Let's start with preparing the attack. As we have quite some traces doing exactly the same computations, we can use statistics to infer information about the password. The only thing w eneed to do is to test every possible key. 

Let's assume that we think the first byte of our password is "37", connected to binary representation 00100101. This is one key hypothesis. We know a "1" consumes more power in a computer compared to "0". To determine if the value "37" is occuring somewhere in the power trace, we can use correlation to test each timesample of our trace with this key hypothesis. 


To do:
- Fill in the blanks of the **for loop** and the **cpa** function below. 


In [None]:
# Exercise
# Returns an array with a correlation value for each key hypothesis
def correlate_traces_to_byte_hypotheses(traces, textin, byte_number):
    number_of_key_hypothesis = ...  # 1 byte = 8 bits = ?? possible binary values

    # Just empty array initialisation
    correlation = np.zeros(number_of_key_hypothesis)
    
    # Test every possible value for the specified key byte
    for key_guess in trange(...):
        hypothesis = calculate_hypothetical_sensitive_values(key_guess, textin, byte_number) # No need to look into this, you get it for free! 
        correlation[key_guess] = cpa(..., ...) # correlate power traces to hypothesis. Check the auxiliary functions for parameters.
        
    return correlation

## Excercise 3: Attack one byte
You've completed the function to calculate the correlation with a certain hypothesis for all available power traces. The auxiliary function below helps you to do the calculation for each possible key hypothesis for a specific byte. 

To do:
- Have a look at the function **correlate_traces_to_byte_hypotheses()** from Excersice 2. Do you recognise what is happening? Can you relate them to the cinnamon-example?
- Then, calculate the correlations for byte 0 using **correlate_traces_to_byte_hypotheses()** function. 
- Finally, determine from these correlations which of the hypothesis is most likely the correct key byte. (hint: look into the [argmax()](https://numpy.org/doc/stable/reference/generated/numpy.argmax.html) function)

In [None]:
## Exercise
byte_number = ...

correlations = ...

key_hypothesis_with_highest_corr = ...

print("The password hypothesis with the highest correlation for byte {} is:  {}".format(byte_number, decode_bytes_to_text([key_hypothesis_with_highest_corr])))

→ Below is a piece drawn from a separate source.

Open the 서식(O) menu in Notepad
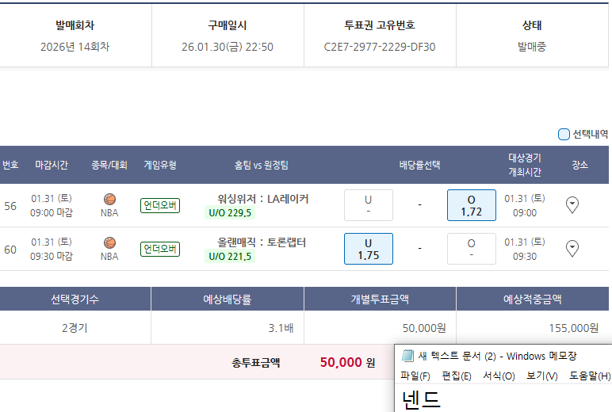499,376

## Excercise 4: Recover the whole password
If you can do this attack for one password byte, then you can do it for all bytes of the password! 

To do:
- Fill in the missing variables. Do you remember how many bytes the password consists of?
- Calculate the correlations and the most likely passwordbyte for each of the bytes and add them to the list.
- Which password did you find?

In [None]:
## Exercise:
number_of_bytes_to_attack = ...

# Initialise empty array for our key
password = np.zeros(number_of_bytes_to_attack)

for byte_number in ... :
    correlations = ...
    predicted_keybyte = ...
    password[byte_number] = predicted_keybyte


print(decode_bytes_to_text(password.astype(int)))


# Done!

You've reached the end of the notebook! Hopefully you were able to crack the password. During this whole process, you only had access to the power traces and the plaintexts/messages - as an attacker you are most likely in all cases able to query your own plaintexts for encryption with the built-in system password (key).

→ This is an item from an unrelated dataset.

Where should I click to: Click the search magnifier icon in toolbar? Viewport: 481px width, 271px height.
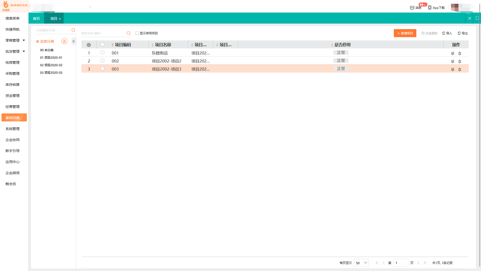pyautogui.click(x=129, y=33)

If you want to know more details on this attack: it is called Correlational Power Analysis. For this attack, we assume the password is the same for each power trace iteration; i.e. you collect multiple datapoints of exactly the same operation. This way, you can use correlation to distinguish the recurring patterns.

As we use directly the power traces from our target device, it is called an unprofiled side-channel attack. We do not assume any prerequisite knowledge of this device except which algorithm is running. Of course, you do need physical access to the device.